London, May 9 : A new study from the universities of Bristol and Cardiff suggests that peer influence can effectively cut the number of children taking up regular smoking habit.
The researchers revealed that training children who are popular at school to warn their peers about the smoking hazards successfully reduced the number by more than a fifth.
For the two-year study, the researchers took up 59 schools in the West Country with 11,000 children from 12 to 13 years.
In half of the schools the students were told to nominate the most influential pupils, who were later trained as "peer supporters". The other half was the control group.
During a two-day training held outside the schools, the teachers alerted the students told about the risks of smoking and economic benefits of kicking the butt.

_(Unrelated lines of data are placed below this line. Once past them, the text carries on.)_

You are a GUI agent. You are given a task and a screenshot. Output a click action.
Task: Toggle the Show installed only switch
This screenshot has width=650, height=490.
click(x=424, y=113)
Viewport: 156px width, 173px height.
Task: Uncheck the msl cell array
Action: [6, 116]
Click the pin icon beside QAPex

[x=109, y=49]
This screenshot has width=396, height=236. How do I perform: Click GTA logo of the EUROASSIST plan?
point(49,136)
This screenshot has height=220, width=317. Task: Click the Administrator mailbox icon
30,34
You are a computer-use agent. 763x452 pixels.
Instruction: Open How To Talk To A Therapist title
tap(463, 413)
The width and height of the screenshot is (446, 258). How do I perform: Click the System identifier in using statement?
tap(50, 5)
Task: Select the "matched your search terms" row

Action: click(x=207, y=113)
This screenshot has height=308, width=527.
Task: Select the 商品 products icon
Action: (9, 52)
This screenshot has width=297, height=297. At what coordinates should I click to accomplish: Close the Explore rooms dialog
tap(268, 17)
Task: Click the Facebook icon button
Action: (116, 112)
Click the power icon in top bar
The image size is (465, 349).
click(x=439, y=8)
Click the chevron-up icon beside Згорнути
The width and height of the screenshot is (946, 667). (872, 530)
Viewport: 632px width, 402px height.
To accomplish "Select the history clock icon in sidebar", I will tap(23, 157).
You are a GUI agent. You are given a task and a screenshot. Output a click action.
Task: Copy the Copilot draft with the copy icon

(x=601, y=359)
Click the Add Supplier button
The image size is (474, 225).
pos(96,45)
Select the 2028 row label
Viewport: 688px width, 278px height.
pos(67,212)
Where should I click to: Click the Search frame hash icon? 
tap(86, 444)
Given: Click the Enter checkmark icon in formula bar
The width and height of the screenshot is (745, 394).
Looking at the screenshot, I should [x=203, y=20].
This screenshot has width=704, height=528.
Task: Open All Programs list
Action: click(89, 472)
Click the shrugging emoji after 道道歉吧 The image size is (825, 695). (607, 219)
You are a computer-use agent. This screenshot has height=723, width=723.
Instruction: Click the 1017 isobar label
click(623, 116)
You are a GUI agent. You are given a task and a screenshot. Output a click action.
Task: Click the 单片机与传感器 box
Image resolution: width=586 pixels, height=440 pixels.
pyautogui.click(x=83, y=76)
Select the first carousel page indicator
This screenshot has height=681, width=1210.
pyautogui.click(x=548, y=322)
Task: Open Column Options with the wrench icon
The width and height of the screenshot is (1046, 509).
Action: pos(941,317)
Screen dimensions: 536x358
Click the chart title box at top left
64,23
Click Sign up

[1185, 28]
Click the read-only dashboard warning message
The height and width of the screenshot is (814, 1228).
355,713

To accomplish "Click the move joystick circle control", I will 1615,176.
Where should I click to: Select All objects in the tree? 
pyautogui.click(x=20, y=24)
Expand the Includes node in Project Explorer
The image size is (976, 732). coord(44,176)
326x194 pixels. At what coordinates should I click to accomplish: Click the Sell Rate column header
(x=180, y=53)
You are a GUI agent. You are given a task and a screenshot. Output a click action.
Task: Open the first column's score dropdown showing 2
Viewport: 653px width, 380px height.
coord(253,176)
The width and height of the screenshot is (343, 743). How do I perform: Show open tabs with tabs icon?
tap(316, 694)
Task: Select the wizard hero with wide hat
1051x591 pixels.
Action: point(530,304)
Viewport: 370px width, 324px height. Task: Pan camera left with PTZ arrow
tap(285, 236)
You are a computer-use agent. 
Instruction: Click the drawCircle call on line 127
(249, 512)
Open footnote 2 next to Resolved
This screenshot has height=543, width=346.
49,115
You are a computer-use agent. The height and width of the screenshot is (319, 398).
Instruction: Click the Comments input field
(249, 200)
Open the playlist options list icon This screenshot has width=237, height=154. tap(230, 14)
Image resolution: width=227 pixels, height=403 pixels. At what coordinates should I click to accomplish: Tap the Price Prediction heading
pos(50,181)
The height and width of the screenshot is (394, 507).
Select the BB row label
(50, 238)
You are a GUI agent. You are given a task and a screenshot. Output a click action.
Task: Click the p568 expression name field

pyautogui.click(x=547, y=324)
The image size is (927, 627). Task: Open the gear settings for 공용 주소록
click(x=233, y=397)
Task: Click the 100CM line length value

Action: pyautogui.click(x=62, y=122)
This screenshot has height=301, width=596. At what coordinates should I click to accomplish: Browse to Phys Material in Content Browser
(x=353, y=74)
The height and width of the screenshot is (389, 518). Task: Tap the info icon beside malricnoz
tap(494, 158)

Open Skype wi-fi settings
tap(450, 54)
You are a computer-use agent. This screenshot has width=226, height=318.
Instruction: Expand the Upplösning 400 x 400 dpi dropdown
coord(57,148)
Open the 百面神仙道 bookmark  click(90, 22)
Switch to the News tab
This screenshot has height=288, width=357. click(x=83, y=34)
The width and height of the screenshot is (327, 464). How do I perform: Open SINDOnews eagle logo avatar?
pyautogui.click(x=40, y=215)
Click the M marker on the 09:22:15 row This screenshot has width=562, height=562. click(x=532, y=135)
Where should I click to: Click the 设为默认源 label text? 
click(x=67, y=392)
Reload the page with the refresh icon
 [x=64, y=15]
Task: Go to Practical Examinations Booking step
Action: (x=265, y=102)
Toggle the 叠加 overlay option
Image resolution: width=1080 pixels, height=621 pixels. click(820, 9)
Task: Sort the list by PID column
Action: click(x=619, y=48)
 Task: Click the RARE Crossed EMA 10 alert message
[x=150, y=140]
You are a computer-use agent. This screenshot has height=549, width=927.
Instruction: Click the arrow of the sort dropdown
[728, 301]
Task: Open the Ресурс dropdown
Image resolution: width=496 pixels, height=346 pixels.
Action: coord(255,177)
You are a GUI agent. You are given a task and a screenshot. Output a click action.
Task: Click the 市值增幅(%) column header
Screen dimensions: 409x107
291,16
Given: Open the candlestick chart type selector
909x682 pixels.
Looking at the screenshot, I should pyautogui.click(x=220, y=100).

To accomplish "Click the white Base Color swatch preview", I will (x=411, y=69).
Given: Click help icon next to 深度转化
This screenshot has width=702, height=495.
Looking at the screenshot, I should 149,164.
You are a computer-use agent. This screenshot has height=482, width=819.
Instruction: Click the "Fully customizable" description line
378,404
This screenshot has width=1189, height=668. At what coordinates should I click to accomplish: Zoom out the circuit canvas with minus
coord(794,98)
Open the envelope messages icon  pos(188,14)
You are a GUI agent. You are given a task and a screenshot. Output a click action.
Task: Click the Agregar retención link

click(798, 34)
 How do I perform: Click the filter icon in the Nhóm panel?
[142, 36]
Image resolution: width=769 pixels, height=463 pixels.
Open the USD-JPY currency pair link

Four sessions were held in the school where the peer supporters included existing smokers who were told they could be trained if they gave up smoking.
For the next 10 weeks, the peer supporters talked to their friends about the benefits of not smoking, in order to convince them to give up the habit.
The researchers found that pupils in schools that ran the training programme were 25 per cent less likely to take up cigarette smoking, reports The Lancet.
However, the study also revealed that effect dwindled over the time, with a 23 per cent reduction in smoking after one year and 15 per cent after two.
The authors said that stopping young people from smoking also effectively thwarted developing the diseases associated with it.
The study results are published in The Lancet.